Given text |

Today marks the ten week point since I underwent a liver transplant, and the two week home mark. The first week was a blissful blur of activity as I set out to conquer the eight lost weeks of my life in a single bound. This week? Well, it’s been less inspired. While I have never met anyone else who has had a transplant, the transplant coordinators at the hospital mentioned that I would have good days and bad days, and a ‘down period’ often follows the re-entry into the home environment. I had no idea what they were talking about at the time, but now I get it. After the miracle and great blessing to be alive, to be given a second chance at life, then what? Then I arrive home, not yet ready to work or participate fully in many mainstream activities, feeling a little isolated, a little conflicted about what to ‘do’. Even knowing that without suffering there is no joy, a place of darkness is never a place one wants to linger for too long.
I sympathize with those who question their purpose. I imagine the many people who are at home, feeling like the wind has been knocked out of their sails; friends who have lost a loved one or suffered a break up; those who have lost a job; even those who have consciously chosen to take some time for themselves. So many of us are searching for a little solidarity in circumstances that can seem lonely or extraordinary; circumstances that one might think no one else would understand.

Records provided |
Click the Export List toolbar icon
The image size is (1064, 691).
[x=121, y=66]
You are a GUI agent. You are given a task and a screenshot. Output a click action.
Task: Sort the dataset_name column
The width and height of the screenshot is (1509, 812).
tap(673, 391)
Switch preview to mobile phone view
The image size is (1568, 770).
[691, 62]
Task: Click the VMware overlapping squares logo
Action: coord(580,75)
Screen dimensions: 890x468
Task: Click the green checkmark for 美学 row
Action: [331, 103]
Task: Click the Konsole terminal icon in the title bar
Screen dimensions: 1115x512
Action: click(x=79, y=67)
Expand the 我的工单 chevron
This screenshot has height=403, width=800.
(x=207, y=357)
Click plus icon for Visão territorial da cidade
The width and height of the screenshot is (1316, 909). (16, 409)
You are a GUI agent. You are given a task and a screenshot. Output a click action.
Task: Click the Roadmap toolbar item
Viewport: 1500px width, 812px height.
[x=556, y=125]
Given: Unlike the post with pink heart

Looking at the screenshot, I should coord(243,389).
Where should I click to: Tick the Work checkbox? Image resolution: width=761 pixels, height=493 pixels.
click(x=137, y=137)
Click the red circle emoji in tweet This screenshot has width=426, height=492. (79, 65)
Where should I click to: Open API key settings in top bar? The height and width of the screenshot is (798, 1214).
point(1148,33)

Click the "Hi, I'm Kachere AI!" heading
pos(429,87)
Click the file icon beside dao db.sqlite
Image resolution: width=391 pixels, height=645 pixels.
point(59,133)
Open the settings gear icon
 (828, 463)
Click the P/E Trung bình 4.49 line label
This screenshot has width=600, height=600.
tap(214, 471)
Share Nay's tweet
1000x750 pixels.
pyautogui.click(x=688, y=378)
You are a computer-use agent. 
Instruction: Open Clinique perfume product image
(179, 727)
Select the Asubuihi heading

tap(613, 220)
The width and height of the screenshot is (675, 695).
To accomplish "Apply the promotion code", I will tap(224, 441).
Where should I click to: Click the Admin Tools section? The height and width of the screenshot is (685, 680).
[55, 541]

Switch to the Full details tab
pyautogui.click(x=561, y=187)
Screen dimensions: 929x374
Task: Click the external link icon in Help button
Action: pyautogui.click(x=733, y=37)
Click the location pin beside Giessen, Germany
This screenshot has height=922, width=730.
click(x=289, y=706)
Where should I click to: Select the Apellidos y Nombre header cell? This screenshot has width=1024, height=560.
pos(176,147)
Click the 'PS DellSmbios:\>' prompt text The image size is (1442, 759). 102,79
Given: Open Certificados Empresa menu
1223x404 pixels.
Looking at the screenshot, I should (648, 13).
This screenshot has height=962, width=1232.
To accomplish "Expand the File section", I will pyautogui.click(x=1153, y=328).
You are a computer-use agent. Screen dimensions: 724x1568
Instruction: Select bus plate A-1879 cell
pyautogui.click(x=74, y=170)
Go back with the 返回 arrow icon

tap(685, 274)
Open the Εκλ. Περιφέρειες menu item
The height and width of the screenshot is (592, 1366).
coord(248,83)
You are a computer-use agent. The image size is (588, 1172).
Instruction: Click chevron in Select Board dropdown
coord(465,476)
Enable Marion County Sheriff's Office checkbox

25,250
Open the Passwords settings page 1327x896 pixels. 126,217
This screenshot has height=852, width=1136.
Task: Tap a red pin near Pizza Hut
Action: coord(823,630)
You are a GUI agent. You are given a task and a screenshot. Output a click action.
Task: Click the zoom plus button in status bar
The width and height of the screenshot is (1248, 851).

What to work on |
1) Translate the sentence "I sympathize with those who question their purpose." from the transplant recovery text into Spanish.
2) Reproduce everything in the transplant recovery text from "I sympathize with" down to "else would understand.", with no changes.
The records come from a separate source unrelated to the text.

Expected outputs |
1) Siento empatía por quienes cuestionan su propósito.

2)
I sympathize with those who question their purpose. I imagine the many people who are at home, feeling like the wind has been knocked out of their sails; friends who have lost a loved one or suffered a break up; those who have lost a job; even those who have consciously chosen to take some time for themselves. So many of us are searching for a little solidarity in circumstances that can seem lonely or extraordinary; circumstances that one might think no one else would understand.